(Collected data entries)
______________________________

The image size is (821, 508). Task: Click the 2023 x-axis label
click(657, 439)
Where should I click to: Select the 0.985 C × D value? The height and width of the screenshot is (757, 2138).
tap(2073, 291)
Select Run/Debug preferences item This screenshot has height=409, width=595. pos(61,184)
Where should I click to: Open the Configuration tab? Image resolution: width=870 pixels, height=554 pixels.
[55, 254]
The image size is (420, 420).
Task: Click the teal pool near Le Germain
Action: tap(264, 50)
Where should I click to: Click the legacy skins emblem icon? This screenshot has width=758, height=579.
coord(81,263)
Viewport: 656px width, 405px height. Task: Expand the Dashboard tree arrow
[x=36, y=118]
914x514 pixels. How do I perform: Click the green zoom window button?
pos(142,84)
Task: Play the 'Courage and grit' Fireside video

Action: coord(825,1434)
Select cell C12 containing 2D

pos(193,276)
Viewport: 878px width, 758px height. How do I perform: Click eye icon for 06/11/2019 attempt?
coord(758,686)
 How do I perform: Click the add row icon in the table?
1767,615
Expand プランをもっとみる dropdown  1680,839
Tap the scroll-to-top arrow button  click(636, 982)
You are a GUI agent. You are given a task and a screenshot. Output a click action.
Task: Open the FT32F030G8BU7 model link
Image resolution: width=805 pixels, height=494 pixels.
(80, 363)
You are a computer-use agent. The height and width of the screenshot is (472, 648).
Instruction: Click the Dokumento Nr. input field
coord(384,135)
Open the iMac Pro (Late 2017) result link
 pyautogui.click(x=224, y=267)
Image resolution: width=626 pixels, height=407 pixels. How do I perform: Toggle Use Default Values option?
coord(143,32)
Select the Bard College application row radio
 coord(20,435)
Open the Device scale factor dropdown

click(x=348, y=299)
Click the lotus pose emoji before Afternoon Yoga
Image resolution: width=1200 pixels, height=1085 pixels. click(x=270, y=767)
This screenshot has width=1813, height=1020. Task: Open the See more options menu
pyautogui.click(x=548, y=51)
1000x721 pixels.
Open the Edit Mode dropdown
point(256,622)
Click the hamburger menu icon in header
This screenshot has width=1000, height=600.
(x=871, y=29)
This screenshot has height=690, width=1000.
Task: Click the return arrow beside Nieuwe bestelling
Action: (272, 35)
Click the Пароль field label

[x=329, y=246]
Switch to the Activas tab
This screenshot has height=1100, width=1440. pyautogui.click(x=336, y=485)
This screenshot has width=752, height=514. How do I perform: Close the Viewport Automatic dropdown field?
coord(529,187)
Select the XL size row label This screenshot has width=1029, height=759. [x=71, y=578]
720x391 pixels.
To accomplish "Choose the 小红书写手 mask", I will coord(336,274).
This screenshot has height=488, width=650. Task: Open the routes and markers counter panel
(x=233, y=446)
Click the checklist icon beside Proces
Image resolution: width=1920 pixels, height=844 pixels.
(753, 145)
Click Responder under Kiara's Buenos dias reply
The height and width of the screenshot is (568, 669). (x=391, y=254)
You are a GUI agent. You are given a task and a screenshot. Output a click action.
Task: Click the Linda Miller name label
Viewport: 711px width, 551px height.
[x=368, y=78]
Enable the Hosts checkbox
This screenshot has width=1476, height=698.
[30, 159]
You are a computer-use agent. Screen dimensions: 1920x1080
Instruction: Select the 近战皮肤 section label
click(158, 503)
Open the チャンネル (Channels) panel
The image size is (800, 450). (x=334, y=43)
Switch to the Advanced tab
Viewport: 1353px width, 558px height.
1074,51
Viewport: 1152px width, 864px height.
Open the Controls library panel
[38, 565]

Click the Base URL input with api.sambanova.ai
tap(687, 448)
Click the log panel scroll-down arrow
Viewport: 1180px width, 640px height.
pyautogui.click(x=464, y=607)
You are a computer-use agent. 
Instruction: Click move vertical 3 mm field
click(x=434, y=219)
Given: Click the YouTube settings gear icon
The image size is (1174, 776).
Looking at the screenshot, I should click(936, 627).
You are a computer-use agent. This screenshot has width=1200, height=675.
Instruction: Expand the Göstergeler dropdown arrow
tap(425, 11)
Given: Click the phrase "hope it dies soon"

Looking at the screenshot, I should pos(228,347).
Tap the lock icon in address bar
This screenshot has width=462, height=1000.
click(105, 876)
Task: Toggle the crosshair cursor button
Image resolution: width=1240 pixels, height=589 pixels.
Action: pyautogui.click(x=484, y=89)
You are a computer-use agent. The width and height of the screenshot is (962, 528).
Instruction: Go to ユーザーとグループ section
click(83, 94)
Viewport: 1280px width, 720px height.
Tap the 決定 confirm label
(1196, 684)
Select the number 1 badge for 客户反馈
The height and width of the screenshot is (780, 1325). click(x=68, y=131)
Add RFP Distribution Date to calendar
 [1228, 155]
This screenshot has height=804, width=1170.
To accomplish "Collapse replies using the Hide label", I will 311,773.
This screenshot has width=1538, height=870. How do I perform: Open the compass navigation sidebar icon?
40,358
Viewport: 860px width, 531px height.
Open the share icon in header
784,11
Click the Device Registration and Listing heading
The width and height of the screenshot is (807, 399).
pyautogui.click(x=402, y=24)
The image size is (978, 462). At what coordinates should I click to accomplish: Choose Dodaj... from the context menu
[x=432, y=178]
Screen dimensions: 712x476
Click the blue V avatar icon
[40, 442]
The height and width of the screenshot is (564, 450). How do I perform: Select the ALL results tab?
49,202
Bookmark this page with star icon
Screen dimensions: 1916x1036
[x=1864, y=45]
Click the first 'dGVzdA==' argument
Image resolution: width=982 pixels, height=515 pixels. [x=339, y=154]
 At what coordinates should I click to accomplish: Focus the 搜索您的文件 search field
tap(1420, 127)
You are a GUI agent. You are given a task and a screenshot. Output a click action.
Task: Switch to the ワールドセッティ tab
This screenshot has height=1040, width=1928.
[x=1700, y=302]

______________________________

Task goal => A full, exact repeat of the entries above is required.

Expected answer =>
The image size is (821, 508). Task: Click the 2023 x-axis label
click(657, 439)
Where should I click to: Select the 0.985 C × D value? The height and width of the screenshot is (757, 2138).
tap(2073, 291)
Select Run/Debug preferences item This screenshot has height=409, width=595. pos(61,184)
Where should I click to: Open the Configuration tab? Image resolution: width=870 pixels, height=554 pixels.
[55, 254]
The image size is (420, 420).
Task: Click the teal pool near Le Germain
Action: tap(264, 50)
Where should I click to: Click the legacy skins emblem icon? This screenshot has width=758, height=579.
coord(81,263)
Viewport: 656px width, 405px height. Task: Expand the Dashboard tree arrow
[x=36, y=118]
914x514 pixels. How do I perform: Click the green zoom window button?
pos(142,84)
Task: Play the 'Courage and grit' Fireside video

Action: coord(825,1434)
Select cell C12 containing 2D

pos(193,276)
Viewport: 878px width, 758px height. How do I perform: Click eye icon for 06/11/2019 attempt?
coord(758,686)
 How do I perform: Click the add row icon in the table?
1767,615
Expand プランをもっとみる dropdown  1680,839
Tap the scroll-to-top arrow button  click(636, 982)
You are a GUI agent. You are given a task and a screenshot. Output a click action.
Task: Open the FT32F030G8BU7 model link
Image resolution: width=805 pixels, height=494 pixels.
(80, 363)
You are a computer-use agent. The height and width of the screenshot is (472, 648).
Instruction: Click the Dokumento Nr. input field
coord(384,135)
Open the iMac Pro (Late 2017) result link
 pyautogui.click(x=224, y=267)
Image resolution: width=626 pixels, height=407 pixels. How do I perform: Toggle Use Default Values option?
coord(143,32)
Select the Bard College application row radio
 coord(20,435)
Open the Device scale factor dropdown

click(x=348, y=299)
Click the lotus pose emoji before Afternoon Yoga
Image resolution: width=1200 pixels, height=1085 pixels. click(x=270, y=767)
This screenshot has width=1813, height=1020. Task: Open the See more options menu
pyautogui.click(x=548, y=51)
1000x721 pixels.
Open the Edit Mode dropdown
point(256,622)
Click the hamburger menu icon in header
This screenshot has width=1000, height=600.
(x=871, y=29)
This screenshot has height=690, width=1000.
Task: Click the return arrow beside Nieuwe bestelling
Action: (272, 35)
Click the Пароль field label

[x=329, y=246]
Switch to the Activas tab
This screenshot has height=1100, width=1440. pyautogui.click(x=336, y=485)
This screenshot has width=752, height=514. How do I perform: Close the Viewport Automatic dropdown field?
coord(529,187)
Select the XL size row label This screenshot has width=1029, height=759. [x=71, y=578]
720x391 pixels.
To accomplish "Choose the 小红书写手 mask", I will coord(336,274).
This screenshot has height=488, width=650. Task: Open the routes and markers counter panel
(x=233, y=446)
Click the checklist icon beside Proces
Image resolution: width=1920 pixels, height=844 pixels.
(753, 145)
Click Responder under Kiara's Buenos dias reply
The height and width of the screenshot is (568, 669). (x=391, y=254)
You are a GUI agent. You are given a task and a screenshot. Output a click action.
Task: Click the Linda Miller name label
Viewport: 711px width, 551px height.
[x=368, y=78]
Enable the Hosts checkbox
This screenshot has width=1476, height=698.
[30, 159]
You are a computer-use agent. Screen dimensions: 1920x1080
Instruction: Select the 近战皮肤 section label
click(158, 503)
Open the チャンネル (Channels) panel
The image size is (800, 450). (x=334, y=43)
Switch to the Advanced tab
Viewport: 1353px width, 558px height.
1074,51
Viewport: 1152px width, 864px height.
Open the Controls library panel
[38, 565]

Click the Base URL input with api.sambanova.ai
tap(687, 448)
Click the log panel scroll-down arrow
Viewport: 1180px width, 640px height.
pyautogui.click(x=464, y=607)
You are a computer-use agent. 
Instruction: Click move vertical 3 mm field
click(x=434, y=219)
Given: Click the YouTube settings gear icon
The image size is (1174, 776).
Looking at the screenshot, I should click(936, 627).
You are a computer-use agent. This screenshot has width=1200, height=675.
Instruction: Expand the Göstergeler dropdown arrow
tap(425, 11)
Given: Click the phrase "hope it dies soon"

Looking at the screenshot, I should pos(228,347).
Tap the lock icon in address bar
This screenshot has width=462, height=1000.
click(105, 876)
Task: Toggle the crosshair cursor button
Image resolution: width=1240 pixels, height=589 pixels.
Action: pyautogui.click(x=484, y=89)
You are a computer-use agent. The width and height of the screenshot is (962, 528).
Instruction: Go to ユーザーとグループ section
click(83, 94)
Viewport: 1280px width, 720px height.
Tap the 決定 confirm label
(1196, 684)
Select the number 1 badge for 客户反馈
The height and width of the screenshot is (780, 1325). click(x=68, y=131)
Add RFP Distribution Date to calendar
 [1228, 155]
This screenshot has height=804, width=1170.
To accomplish "Collapse replies using the Hide label", I will 311,773.
This screenshot has width=1538, height=870. How do I perform: Open the compass navigation sidebar icon?
40,358
Viewport: 860px width, 531px height.
Open the share icon in header
784,11
Click the Device Registration and Listing heading
The width and height of the screenshot is (807, 399).
pyautogui.click(x=402, y=24)
The image size is (978, 462). At what coordinates should I click to accomplish: Choose Dodaj... from the context menu
[x=432, y=178]
Screen dimensions: 712x476
Click the blue V avatar icon
[40, 442]
The height and width of the screenshot is (564, 450). How do I perform: Select the ALL results tab?
49,202
Bookmark this page with star icon
Screen dimensions: 1916x1036
[x=1864, y=45]
Click the first 'dGVzdA==' argument
Image resolution: width=982 pixels, height=515 pixels. [x=339, y=154]
 At what coordinates should I click to accomplish: Focus the 搜索您的文件 search field
tap(1420, 127)
You are a GUI agent. You are given a task and a screenshot. Output a click action.
Task: Switch to the ワールドセッティ tab
This screenshot has height=1040, width=1928.
[x=1700, y=302]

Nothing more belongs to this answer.